----- Records supplied

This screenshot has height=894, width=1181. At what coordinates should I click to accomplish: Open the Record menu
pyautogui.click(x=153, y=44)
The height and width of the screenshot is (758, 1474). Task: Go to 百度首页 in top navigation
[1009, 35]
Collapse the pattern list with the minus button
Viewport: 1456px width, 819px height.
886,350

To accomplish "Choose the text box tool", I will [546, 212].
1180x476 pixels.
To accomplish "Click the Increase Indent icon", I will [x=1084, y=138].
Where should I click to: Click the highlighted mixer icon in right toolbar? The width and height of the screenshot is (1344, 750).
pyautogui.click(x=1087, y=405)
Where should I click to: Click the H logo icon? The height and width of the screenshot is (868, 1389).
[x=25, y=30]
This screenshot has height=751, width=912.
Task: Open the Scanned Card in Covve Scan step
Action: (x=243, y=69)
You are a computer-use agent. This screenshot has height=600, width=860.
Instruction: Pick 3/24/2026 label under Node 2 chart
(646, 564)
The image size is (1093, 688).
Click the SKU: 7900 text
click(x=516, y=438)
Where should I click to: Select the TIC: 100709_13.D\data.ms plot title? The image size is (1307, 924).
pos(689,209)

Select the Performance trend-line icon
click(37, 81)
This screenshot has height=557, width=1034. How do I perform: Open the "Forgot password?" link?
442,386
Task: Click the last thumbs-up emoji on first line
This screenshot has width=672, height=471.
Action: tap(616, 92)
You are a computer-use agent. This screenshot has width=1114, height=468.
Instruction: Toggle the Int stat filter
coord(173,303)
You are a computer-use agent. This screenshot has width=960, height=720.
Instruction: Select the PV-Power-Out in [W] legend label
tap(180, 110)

----------

**Task prompt**: The whole block of entries above should be repeated exactly.

**Written answer**:
This screenshot has height=894, width=1181. At what coordinates should I click to accomplish: Open the Record menu
pyautogui.click(x=153, y=44)
The height and width of the screenshot is (758, 1474). Task: Go to 百度首页 in top navigation
[1009, 35]
Collapse the pattern list with the minus button
Viewport: 1456px width, 819px height.
886,350

To accomplish "Choose the text box tool", I will [546, 212].
1180x476 pixels.
To accomplish "Click the Increase Indent icon", I will [x=1084, y=138].
Where should I click to: Click the highlighted mixer icon in right toolbar? The width and height of the screenshot is (1344, 750).
pyautogui.click(x=1087, y=405)
Where should I click to: Click the H logo icon? The height and width of the screenshot is (868, 1389).
[x=25, y=30]
This screenshot has height=751, width=912.
Task: Open the Scanned Card in Covve Scan step
Action: (x=243, y=69)
You are a computer-use agent. This screenshot has height=600, width=860.
Instruction: Pick 3/24/2026 label under Node 2 chart
(646, 564)
The image size is (1093, 688).
Click the SKU: 7900 text
click(x=516, y=438)
Where should I click to: Select the TIC: 100709_13.D\data.ms plot title? The image size is (1307, 924).
pos(689,209)

Select the Performance trend-line icon
click(37, 81)
This screenshot has height=557, width=1034. How do I perform: Open the "Forgot password?" link?
442,386
Task: Click the last thumbs-up emoji on first line
This screenshot has width=672, height=471.
Action: tap(616, 92)
You are a computer-use agent. This screenshot has width=1114, height=468.
Instruction: Toggle the Int stat filter
coord(173,303)
You are a computer-use agent. This screenshot has width=960, height=720.
Instruction: Select the PV-Power-Out in [W] legend label
tap(180, 110)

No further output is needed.